My Favorite Things in G
My Favorite Things in G
My Favorite Things in G: Coltrane transformed Rodgers & Hammerstein's waltz into a modal exploration alternating Dorian and major sections. Harmonic Minor and Aeolian frame the minor parts — sustain the pedal tones and let the modes expand. Chords: Em7 – F#m7 – CMaj7 – Am7 – D7 – GMaj7 – F#m7b5 – B7 – A7 – G6.
My Favorite Things in G
G major is the singer-songwriter's key. The open G, B, and D strings spell out the full G major triad with zero fretting.
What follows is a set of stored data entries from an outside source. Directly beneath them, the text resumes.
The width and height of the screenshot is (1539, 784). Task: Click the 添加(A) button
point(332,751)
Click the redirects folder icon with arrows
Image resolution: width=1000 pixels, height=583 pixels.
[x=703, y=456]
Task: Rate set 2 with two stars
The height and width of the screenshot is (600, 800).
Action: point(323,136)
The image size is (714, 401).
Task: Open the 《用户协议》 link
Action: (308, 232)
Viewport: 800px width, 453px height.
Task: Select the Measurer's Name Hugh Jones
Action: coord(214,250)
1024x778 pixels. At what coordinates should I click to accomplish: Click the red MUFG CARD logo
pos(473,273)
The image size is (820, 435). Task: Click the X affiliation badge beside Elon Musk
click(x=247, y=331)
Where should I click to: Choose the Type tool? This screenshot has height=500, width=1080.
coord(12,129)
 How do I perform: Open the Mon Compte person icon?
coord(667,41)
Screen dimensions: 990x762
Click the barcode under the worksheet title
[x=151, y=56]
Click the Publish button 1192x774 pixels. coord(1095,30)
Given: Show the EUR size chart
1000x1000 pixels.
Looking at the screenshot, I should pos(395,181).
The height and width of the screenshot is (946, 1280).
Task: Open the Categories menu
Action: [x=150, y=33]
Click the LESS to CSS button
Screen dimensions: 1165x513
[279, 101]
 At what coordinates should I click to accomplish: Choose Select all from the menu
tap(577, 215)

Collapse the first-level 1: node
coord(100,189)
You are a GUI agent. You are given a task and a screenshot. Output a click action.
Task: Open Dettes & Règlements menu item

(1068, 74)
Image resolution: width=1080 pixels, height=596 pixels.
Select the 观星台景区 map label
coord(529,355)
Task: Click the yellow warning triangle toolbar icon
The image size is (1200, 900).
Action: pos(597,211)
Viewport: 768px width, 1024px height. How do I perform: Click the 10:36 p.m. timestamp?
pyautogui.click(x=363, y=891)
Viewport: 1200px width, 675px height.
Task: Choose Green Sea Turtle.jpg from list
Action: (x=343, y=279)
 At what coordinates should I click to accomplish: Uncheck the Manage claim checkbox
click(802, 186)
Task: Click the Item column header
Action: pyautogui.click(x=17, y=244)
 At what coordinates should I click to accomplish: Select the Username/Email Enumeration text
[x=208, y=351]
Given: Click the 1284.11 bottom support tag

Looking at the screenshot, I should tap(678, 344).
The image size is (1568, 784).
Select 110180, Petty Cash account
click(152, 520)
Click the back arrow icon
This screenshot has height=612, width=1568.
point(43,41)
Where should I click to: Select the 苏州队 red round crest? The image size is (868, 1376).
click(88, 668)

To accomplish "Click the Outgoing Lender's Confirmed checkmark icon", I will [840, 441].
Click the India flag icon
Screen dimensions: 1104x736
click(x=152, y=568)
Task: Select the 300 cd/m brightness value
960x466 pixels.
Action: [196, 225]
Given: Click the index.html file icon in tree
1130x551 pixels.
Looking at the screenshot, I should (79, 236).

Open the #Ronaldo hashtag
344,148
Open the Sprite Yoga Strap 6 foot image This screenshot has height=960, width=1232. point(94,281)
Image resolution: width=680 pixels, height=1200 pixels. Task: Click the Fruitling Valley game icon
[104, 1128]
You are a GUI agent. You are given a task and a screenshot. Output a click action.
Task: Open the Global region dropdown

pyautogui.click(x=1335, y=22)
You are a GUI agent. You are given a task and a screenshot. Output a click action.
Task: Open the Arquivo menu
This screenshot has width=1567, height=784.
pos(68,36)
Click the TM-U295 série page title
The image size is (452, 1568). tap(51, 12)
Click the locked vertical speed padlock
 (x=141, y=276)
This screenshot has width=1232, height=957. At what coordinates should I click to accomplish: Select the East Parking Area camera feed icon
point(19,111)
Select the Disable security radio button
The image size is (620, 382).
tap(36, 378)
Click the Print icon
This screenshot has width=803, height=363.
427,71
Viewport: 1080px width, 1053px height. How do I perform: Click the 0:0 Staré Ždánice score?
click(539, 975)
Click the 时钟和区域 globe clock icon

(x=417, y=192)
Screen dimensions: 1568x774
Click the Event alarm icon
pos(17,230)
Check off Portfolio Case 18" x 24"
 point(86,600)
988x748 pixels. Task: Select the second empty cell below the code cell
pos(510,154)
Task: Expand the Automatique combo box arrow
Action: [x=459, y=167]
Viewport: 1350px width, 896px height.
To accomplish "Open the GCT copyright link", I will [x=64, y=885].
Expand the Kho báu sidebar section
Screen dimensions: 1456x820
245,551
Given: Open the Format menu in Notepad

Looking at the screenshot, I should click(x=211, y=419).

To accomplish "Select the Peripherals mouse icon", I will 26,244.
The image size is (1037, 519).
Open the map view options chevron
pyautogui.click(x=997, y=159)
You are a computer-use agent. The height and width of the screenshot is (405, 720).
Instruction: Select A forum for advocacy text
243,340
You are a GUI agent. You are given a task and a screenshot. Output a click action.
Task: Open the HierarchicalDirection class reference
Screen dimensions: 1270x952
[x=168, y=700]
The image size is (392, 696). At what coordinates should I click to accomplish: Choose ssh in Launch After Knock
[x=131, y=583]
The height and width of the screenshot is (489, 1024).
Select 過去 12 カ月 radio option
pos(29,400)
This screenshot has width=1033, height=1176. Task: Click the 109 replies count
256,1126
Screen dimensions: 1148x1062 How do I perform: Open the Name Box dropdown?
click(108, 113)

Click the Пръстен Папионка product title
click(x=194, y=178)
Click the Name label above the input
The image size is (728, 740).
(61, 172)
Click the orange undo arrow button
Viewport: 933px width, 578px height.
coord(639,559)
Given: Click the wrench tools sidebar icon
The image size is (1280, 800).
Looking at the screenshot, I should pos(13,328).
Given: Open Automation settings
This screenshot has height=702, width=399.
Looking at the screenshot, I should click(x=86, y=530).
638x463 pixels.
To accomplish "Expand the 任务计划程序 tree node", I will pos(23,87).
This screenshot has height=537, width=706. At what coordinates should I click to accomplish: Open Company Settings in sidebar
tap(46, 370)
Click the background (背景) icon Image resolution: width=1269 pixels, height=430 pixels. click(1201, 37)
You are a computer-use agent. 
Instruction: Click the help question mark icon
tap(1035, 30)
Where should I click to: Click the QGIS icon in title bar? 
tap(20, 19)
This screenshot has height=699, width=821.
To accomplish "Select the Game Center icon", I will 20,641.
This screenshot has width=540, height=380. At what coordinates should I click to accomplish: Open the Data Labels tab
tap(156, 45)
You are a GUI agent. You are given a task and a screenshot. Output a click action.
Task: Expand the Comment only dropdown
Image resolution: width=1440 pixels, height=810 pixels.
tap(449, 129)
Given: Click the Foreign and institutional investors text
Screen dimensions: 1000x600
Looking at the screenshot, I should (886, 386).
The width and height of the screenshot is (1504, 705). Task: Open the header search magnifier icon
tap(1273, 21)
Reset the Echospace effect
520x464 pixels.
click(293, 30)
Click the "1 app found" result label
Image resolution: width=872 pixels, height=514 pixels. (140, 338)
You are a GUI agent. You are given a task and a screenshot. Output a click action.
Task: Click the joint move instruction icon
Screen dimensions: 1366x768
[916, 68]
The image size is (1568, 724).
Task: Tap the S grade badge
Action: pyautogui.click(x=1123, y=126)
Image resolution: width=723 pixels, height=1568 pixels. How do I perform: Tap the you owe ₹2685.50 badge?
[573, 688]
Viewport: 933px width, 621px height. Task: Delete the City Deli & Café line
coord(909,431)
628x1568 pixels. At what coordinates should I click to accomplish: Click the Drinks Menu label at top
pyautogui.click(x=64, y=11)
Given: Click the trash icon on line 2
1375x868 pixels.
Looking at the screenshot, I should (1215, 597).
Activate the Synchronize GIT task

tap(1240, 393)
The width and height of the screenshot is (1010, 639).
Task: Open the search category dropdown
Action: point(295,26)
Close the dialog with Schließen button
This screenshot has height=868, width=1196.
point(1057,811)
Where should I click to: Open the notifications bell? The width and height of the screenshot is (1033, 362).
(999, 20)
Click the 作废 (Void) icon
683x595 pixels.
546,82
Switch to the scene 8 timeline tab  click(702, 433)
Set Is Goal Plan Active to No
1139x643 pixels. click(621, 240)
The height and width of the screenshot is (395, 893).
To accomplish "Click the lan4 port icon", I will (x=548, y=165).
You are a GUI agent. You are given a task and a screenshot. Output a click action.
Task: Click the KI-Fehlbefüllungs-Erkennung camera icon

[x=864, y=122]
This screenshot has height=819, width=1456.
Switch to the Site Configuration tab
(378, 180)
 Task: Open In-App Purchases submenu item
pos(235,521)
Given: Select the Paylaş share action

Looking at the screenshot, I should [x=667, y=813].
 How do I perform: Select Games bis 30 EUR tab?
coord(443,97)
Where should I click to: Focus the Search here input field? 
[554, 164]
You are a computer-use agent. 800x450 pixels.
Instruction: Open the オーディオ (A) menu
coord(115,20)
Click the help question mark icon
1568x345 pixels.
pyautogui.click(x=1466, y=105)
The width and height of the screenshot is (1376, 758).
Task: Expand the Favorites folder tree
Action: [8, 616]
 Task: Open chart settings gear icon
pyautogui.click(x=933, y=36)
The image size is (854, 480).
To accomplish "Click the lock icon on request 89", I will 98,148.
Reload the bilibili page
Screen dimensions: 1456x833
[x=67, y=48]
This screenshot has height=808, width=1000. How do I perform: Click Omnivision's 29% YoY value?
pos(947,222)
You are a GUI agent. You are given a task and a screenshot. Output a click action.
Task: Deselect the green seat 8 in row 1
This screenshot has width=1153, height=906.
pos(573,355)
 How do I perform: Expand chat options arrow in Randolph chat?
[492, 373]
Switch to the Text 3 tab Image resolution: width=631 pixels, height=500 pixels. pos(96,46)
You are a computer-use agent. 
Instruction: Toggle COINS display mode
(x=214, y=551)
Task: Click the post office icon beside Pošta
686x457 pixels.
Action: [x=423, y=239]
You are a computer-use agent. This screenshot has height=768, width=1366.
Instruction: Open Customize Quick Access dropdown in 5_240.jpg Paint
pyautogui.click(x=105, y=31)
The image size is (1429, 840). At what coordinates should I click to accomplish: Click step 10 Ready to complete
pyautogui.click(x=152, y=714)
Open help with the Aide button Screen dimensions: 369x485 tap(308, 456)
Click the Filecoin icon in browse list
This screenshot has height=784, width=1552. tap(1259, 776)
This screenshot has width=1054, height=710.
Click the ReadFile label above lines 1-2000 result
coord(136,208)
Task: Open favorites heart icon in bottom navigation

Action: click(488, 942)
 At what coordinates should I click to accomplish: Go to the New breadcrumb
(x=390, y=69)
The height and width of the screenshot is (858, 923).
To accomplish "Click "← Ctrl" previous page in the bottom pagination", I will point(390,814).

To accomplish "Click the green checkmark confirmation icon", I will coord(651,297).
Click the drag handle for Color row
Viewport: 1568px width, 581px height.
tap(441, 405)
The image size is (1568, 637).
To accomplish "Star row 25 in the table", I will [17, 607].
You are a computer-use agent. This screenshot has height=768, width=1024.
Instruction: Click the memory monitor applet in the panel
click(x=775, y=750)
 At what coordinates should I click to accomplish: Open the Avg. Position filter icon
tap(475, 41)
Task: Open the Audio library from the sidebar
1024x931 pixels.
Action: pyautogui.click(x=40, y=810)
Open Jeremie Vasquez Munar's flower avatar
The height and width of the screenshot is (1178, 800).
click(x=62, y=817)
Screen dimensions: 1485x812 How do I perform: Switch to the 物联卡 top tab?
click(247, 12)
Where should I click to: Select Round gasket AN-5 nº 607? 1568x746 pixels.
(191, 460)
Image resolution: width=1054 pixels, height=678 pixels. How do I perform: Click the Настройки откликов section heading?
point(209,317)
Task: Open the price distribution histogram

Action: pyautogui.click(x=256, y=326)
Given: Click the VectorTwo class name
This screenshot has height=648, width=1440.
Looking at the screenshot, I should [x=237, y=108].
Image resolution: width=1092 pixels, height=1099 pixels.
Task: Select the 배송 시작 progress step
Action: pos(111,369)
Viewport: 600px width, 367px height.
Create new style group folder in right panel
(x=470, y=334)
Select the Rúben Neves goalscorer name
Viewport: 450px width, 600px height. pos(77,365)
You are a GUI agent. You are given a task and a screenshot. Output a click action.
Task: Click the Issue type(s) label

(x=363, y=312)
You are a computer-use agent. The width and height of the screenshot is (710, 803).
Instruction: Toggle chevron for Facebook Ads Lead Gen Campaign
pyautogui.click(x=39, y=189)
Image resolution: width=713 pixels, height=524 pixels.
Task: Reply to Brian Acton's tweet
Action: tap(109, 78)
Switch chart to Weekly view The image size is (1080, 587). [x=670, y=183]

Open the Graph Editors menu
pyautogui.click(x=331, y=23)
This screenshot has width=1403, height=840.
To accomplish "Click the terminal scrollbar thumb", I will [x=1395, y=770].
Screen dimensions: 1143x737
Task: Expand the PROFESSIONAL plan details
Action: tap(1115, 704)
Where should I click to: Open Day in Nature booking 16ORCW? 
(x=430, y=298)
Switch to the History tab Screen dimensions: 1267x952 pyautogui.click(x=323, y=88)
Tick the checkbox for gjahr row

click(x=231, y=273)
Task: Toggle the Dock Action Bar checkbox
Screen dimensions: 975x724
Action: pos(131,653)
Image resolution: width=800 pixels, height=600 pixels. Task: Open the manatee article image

Add the open high E for a Gadd6 shimmer. Nearly every diatonic chord (Em, Am, C, D) has a comfortable open voicing. G is a beginner-level key on guitar because the open G, B, and D strings form a complete G major triad without fretting a single note, and the open low E adds a rich 6th color. Beginners will find this key approachable since most chords use open voicings with minimal stretching.
Voice Leading
The bass line moves through E to F# (ascending whole step), F# to C (ascending tritone), C to A (descending minor third), A to D (ascending perfect fourth), D to G (ascending perfect fourth), G to F# (descending half step), F# to B (ascending perfect fourth), B to A (descending whole step), A to G (descending whole step). A half-step bass movement creates a strong leading-tone pull that demands resolution. The root motion by larger intervals (fourths and fifths) gives each chord change a strong, decisive character. When the progression loops, the bass returns from G to E by minor third.
Scales for Improvisation
G major pentatonic works because every note is either a chord tone or a safe passing tone — there are no avoid notes. For soloing, this means you can play freely without clashing. Over dominant seventh chords, G Mixolydian adds the flat seventh for an authentic blues-rock edge.